友人の紹介を通して知り合った、同世代のフィンランド人の女の子。熱心に日本語を勉強していて、読み書きはずいぶんできるみたいだし、会話でも一生懸命日本語を使おうとしてくれて嬉しい。わたしも、できるだけ簡単な単語でゆっくりはっきり話す。拙い英語よりもよっぽど伝わったりすることもある。

先日、彼女といっしょにSuomelinna/スオメリンナの要塞へ遊びに行った。実は、わたしたちは6月に一度そこへ行く計画を立てていたのだが、当日大雨が降って延期に。この日も朝からまあまあな雨が降っていて、午前中はカフェで雨宿りをし、諦めかけたところで微かに青空がのぞいたので、わたしたちは顔を見合わせお互いににっこり。"We can try!!"と、決行することに。彼女には「雨女」という言葉を教えてあげた。

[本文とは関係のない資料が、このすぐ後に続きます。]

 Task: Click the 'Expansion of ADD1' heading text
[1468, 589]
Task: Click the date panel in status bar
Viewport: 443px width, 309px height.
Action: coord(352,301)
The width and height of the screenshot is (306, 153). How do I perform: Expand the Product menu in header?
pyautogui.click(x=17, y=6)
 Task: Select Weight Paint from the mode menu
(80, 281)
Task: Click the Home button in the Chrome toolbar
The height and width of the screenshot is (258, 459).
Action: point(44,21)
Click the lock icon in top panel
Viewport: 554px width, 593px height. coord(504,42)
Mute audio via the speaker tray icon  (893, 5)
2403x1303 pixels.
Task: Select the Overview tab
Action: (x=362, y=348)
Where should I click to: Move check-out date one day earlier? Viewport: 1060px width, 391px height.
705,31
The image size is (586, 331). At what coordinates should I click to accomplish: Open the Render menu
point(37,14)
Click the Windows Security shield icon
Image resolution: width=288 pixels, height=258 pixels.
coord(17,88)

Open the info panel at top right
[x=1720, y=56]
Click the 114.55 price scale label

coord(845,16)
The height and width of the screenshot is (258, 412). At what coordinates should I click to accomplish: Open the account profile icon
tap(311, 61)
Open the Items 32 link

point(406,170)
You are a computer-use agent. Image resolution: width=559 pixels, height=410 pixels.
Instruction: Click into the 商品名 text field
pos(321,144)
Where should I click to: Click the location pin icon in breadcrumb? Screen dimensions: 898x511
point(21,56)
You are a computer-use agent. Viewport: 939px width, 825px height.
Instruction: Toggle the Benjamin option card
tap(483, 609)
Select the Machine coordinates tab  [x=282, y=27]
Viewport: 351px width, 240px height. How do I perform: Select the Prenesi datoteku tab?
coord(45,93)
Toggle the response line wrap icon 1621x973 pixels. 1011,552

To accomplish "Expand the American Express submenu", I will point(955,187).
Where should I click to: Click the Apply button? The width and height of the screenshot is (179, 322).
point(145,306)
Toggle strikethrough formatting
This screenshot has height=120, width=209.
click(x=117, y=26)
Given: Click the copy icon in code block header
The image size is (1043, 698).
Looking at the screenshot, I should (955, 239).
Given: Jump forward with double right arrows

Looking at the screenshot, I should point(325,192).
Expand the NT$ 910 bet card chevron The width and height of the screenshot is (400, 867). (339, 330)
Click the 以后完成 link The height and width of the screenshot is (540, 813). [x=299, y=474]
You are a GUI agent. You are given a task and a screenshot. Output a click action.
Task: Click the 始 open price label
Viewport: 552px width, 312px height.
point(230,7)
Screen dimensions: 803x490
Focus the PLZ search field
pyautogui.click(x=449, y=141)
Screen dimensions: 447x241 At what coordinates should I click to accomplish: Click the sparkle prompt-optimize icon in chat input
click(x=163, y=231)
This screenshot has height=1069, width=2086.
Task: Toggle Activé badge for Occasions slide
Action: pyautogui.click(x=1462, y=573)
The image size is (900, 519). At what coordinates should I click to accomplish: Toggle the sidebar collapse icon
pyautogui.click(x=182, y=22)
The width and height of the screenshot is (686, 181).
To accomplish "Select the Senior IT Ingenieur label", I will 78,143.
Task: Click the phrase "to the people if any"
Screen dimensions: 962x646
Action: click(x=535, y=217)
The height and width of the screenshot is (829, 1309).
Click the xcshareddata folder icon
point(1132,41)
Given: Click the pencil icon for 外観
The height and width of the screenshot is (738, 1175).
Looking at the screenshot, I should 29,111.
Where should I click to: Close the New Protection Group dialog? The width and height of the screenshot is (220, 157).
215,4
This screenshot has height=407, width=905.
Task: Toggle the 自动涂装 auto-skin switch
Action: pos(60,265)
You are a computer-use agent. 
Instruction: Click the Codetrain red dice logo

Suomelinnaはヘルシンキの港から船で15分の島々に築かれた要塞で、世界遺産に登録されている人気の観光地であり、今もそこで暮らす人がいる有人島でもある。彼女曰く、Suomelinnaの子どもたちは船で本土の学校に通うそうだ。
たしかに、島の至る所で「この先には侵入しないでください」と言うような注意書きを見た。住民たちの暮らしを守るためのサインだ。彼女が以前ここに来た4年前には注意書きはなく、その先にも入っていけたという。観光客の増加に伴い、状況が変わったのだろう。帰ってから気になって調べてみると、Suomelinaの人口は最新データの2022年時点で673人。わたしが通っていた小学校の全生徒数よりも少ない。

真っ暗でひんやりとした洞窟のような石壁の中を歩いたり、海の向こう側のヘルシンキの街並みを眺めたり。午前中があいにくの天気だったので、人が少なく、かえってのんびり歩き回るにはちょうどいい。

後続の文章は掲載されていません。